Work task.
In the records below, find the line with "This screenshot has width=939, height=602." and the line with "Task: Switch to the LLM配置 tab". Print both exactly, along with every line between them, and no other line.

Records to use.
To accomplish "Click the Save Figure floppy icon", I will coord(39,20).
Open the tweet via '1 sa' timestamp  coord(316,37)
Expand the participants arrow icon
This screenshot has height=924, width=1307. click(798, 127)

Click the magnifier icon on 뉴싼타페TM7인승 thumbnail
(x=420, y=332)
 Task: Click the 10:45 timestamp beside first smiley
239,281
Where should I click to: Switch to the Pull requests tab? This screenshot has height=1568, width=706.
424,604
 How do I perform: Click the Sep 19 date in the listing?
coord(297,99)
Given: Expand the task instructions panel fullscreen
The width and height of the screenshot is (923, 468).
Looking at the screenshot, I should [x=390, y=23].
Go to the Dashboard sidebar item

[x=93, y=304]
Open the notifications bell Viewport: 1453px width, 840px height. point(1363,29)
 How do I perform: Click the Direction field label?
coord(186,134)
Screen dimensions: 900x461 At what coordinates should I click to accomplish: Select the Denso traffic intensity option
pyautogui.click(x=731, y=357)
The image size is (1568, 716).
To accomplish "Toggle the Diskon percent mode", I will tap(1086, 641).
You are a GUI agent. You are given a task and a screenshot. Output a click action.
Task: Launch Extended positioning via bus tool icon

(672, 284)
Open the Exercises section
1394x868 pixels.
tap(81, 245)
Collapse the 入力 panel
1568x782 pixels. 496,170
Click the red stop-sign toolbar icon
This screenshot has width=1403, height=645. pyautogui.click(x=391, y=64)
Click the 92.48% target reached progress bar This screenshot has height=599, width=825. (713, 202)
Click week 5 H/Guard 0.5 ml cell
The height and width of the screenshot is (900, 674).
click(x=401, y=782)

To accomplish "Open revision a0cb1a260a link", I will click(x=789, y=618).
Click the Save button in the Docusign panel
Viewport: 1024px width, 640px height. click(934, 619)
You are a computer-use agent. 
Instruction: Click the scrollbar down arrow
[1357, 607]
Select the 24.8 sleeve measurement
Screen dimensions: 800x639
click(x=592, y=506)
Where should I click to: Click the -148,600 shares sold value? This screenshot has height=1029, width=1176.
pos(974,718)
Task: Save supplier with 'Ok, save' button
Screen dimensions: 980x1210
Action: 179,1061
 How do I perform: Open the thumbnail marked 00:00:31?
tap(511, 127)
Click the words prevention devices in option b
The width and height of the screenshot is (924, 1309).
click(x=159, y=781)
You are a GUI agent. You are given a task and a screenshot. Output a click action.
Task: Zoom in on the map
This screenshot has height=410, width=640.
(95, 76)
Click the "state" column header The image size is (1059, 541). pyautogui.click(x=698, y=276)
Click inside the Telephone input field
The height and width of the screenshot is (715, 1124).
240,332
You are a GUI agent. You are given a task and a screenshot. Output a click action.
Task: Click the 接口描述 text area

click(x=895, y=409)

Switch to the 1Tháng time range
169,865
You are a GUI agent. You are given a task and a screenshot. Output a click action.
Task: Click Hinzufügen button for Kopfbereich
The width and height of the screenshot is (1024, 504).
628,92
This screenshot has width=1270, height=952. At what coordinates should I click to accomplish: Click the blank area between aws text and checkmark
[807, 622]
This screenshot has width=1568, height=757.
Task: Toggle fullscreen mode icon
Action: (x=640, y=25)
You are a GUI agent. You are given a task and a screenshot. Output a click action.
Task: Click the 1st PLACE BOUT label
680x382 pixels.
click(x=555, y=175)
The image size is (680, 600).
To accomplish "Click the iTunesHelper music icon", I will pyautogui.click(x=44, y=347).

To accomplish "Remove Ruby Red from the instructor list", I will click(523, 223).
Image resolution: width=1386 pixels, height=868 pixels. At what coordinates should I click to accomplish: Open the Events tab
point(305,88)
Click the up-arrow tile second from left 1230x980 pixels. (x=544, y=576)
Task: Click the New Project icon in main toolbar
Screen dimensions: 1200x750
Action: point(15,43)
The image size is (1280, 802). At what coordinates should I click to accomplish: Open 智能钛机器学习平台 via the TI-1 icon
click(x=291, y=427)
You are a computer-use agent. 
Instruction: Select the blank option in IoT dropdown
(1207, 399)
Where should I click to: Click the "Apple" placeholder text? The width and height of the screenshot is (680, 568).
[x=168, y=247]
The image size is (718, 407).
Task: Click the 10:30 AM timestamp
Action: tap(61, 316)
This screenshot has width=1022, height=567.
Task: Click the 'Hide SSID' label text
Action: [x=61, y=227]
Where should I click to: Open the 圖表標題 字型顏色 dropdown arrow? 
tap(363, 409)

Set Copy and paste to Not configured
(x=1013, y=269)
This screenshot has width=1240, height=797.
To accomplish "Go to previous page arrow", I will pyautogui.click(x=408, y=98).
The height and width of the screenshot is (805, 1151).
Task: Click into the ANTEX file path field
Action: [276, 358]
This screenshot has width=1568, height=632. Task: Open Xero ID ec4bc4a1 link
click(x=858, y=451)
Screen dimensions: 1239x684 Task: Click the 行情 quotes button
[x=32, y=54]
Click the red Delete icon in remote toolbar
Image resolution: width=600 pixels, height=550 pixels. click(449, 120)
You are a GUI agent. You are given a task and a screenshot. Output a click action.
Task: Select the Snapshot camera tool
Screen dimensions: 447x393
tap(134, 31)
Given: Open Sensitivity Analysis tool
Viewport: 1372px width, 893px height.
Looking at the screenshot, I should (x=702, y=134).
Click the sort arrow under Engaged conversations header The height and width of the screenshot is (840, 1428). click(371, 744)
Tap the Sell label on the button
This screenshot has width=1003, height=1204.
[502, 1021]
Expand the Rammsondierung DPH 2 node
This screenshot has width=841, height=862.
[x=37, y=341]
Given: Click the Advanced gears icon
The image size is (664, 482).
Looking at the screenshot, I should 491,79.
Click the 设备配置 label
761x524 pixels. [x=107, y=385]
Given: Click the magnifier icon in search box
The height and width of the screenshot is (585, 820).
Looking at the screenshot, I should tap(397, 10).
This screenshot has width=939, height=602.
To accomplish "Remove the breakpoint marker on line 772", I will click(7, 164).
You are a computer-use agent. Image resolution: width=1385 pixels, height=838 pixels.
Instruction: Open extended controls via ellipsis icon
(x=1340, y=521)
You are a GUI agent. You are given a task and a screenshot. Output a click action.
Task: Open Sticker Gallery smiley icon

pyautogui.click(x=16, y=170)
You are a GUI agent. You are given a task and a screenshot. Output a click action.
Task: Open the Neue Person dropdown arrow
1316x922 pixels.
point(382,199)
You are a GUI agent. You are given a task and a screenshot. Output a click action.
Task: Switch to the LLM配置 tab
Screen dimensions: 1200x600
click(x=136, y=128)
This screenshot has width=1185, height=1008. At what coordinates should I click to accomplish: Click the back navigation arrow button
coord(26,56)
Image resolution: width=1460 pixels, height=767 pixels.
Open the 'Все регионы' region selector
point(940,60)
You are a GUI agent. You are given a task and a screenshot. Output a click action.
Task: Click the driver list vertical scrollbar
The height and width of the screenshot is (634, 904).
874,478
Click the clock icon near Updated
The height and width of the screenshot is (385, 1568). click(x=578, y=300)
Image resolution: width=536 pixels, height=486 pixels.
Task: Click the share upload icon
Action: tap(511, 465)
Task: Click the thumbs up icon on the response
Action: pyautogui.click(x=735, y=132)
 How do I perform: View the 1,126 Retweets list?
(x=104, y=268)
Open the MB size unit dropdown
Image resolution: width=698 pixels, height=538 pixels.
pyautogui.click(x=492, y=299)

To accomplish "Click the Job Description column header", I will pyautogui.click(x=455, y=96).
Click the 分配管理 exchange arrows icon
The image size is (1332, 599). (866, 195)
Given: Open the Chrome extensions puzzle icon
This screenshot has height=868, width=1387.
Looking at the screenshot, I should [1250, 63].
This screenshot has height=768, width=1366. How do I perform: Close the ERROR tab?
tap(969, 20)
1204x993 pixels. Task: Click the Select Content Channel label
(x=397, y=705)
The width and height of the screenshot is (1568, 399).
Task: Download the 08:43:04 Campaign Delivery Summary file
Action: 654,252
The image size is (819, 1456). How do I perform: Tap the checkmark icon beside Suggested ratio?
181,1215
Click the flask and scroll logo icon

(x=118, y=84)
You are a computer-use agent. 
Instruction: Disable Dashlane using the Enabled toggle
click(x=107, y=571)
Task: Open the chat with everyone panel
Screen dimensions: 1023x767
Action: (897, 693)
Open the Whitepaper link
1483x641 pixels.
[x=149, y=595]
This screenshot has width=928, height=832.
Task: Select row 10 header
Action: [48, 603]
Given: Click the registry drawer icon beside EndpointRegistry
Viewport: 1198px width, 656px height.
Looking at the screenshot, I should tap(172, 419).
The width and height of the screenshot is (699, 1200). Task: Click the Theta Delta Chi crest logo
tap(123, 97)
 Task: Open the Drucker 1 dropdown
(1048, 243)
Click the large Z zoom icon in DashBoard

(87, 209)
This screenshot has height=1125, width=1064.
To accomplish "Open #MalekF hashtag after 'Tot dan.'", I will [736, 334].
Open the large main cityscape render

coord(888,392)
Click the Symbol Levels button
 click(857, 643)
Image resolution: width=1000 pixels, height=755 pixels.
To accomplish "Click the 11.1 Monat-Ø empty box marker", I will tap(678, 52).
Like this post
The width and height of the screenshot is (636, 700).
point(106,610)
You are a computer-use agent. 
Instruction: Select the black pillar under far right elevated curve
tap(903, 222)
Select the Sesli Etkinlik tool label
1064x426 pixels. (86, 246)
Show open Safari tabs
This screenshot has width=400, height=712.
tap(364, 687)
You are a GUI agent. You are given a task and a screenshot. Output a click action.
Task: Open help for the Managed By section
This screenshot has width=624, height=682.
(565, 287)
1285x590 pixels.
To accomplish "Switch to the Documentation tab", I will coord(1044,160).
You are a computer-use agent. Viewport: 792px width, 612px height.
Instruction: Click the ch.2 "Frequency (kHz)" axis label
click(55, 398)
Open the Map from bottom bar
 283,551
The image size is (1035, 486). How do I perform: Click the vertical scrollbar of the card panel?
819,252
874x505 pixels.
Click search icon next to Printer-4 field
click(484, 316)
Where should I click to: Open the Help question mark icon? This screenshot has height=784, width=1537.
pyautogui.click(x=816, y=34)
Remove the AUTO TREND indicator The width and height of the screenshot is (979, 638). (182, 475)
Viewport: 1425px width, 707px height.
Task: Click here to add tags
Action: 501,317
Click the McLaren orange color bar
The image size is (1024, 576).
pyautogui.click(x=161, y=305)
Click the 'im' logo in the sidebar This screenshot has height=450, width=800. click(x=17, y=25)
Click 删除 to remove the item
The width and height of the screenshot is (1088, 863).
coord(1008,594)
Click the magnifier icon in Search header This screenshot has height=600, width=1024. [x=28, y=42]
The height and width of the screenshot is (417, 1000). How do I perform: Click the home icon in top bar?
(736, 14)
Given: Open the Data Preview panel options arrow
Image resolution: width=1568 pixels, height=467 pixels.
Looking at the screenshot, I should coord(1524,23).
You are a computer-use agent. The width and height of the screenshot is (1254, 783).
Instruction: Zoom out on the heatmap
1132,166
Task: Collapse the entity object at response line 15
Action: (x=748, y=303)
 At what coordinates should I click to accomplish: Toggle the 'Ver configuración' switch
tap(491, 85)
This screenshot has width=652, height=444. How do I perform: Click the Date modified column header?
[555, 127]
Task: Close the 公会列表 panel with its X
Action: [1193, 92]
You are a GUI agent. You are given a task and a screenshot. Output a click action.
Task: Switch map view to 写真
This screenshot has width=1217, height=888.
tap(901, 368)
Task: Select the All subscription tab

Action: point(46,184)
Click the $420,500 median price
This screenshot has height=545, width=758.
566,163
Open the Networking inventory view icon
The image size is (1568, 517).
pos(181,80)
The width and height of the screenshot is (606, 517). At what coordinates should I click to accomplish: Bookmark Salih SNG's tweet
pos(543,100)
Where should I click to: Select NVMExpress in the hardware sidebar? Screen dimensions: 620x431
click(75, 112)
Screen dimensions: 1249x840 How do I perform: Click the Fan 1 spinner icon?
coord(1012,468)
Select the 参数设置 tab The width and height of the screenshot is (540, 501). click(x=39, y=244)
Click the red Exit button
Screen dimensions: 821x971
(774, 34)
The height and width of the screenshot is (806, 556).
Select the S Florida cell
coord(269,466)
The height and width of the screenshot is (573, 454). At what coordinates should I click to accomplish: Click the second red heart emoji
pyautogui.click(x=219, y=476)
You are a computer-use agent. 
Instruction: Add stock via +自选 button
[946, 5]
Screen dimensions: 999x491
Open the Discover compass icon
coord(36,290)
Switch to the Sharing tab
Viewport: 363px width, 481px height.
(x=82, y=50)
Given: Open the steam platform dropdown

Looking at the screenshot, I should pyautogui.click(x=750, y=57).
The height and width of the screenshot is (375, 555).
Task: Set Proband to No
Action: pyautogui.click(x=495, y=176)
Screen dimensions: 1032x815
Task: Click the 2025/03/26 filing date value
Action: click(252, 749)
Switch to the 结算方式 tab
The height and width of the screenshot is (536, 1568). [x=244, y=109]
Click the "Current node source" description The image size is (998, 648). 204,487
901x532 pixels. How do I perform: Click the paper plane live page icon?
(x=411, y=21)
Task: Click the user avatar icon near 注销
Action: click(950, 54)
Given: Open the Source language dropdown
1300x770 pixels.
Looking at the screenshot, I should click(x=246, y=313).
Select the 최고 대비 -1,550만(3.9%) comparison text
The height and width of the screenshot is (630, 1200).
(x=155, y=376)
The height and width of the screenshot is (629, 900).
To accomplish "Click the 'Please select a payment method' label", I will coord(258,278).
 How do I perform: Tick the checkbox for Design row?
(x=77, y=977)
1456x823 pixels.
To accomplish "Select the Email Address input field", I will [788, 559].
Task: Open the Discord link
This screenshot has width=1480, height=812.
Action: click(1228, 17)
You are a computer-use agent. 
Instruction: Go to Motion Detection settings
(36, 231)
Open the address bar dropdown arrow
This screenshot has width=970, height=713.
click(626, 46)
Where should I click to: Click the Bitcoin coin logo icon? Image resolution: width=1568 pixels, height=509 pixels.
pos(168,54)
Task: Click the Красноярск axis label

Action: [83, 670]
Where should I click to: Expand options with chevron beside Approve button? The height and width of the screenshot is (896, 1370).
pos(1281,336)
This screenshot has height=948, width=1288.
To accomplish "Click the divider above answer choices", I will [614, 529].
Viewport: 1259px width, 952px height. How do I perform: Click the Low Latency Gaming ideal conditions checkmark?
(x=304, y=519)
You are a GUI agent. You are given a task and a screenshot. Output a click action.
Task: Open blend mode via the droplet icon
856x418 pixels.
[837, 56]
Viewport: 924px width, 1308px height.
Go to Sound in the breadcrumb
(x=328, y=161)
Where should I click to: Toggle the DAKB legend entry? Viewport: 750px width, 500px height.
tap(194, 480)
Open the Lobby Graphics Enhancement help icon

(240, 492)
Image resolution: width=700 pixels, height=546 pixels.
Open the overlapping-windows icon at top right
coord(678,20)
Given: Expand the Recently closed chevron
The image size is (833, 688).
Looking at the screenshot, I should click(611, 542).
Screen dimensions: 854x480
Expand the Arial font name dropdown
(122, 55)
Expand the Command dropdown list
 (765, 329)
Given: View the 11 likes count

Result for this exercise.
This screenshot has width=939, height=602.
To accomplish "Remove the breakpoint marker on line 772", I will click(7, 164).
You are a computer-use agent. Image resolution: width=1385 pixels, height=838 pixels.
Instruction: Open extended controls via ellipsis icon
(x=1340, y=521)
You are a GUI agent. You are given a task and a screenshot. Output a click action.
Task: Open Sticker Gallery smiley icon

pyautogui.click(x=16, y=170)
You are a GUI agent. You are given a task and a screenshot. Output a click action.
Task: Open the Neue Person dropdown arrow
1316x922 pixels.
point(382,199)
You are a GUI agent. You are given a task and a screenshot. Output a click action.
Task: Switch to the LLM配置 tab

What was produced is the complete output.